*** AVAILABLE RECORDS ***

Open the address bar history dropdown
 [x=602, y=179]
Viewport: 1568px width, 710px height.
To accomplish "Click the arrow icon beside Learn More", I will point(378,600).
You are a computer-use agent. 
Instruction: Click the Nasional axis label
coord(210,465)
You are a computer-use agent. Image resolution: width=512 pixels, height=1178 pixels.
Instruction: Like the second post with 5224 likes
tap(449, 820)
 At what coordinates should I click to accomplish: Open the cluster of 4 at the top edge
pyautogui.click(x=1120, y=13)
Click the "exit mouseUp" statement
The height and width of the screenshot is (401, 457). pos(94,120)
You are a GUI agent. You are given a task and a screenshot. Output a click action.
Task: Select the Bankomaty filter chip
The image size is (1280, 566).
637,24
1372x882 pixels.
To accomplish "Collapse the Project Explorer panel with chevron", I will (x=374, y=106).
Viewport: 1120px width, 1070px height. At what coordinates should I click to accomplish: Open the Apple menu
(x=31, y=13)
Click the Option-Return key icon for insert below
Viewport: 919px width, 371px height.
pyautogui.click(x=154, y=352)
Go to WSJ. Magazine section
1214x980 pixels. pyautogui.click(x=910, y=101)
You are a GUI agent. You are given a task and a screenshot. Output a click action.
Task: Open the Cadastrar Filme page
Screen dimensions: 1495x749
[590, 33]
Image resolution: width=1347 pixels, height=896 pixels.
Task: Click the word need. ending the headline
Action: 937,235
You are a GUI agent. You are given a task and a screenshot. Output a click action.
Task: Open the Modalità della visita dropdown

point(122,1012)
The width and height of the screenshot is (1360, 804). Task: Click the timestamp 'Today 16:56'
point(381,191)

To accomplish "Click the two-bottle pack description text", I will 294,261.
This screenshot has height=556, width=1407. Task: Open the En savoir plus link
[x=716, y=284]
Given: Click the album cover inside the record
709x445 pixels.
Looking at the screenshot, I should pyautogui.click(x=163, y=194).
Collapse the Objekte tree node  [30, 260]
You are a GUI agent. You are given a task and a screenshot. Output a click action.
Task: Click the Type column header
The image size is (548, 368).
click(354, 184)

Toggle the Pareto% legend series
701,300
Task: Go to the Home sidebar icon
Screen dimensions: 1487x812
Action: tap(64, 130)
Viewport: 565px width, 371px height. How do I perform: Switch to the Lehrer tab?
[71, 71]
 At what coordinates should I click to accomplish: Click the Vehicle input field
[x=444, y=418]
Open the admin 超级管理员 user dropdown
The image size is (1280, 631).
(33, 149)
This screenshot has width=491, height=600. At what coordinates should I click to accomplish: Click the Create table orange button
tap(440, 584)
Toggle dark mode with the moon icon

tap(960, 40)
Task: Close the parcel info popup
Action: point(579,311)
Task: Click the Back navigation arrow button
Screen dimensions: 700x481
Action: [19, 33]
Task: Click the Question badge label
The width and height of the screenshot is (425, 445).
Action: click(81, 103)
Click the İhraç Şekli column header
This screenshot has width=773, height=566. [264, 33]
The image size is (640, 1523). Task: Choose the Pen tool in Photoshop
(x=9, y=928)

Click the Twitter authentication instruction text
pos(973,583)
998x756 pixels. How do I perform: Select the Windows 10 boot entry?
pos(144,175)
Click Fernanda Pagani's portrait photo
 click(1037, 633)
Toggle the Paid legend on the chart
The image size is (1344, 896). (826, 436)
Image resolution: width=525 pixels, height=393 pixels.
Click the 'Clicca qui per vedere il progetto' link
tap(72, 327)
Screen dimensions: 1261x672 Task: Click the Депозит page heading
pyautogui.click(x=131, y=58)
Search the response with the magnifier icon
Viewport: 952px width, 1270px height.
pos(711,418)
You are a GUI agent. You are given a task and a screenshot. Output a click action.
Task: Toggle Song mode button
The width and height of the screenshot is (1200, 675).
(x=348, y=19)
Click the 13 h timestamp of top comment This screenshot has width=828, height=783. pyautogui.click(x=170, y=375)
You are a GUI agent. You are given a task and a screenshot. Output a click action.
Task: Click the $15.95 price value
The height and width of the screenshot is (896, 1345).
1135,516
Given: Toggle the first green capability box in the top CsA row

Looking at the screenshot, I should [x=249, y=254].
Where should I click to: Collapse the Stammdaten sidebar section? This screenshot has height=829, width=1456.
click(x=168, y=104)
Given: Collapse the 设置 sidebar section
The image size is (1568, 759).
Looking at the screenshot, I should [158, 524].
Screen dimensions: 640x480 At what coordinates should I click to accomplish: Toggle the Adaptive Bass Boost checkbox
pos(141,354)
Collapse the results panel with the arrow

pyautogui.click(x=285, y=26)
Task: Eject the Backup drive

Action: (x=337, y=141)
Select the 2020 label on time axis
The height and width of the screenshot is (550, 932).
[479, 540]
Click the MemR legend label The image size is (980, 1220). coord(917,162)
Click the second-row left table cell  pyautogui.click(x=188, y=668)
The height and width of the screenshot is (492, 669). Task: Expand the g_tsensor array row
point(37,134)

*** End of AVAILABLE RECORDS ***

▶ _TRY IT_
Filter the records above for the string "will" and copy each matching line.

▶ _ANSWER AREA_
To accomplish "Click the arrow icon beside Learn More", I will point(378,600).
To accomplish "Collapse the Project Explorer panel with chevron", I will (x=374, y=106).
To accomplish "Click the two-bottle pack description text", I will 294,261.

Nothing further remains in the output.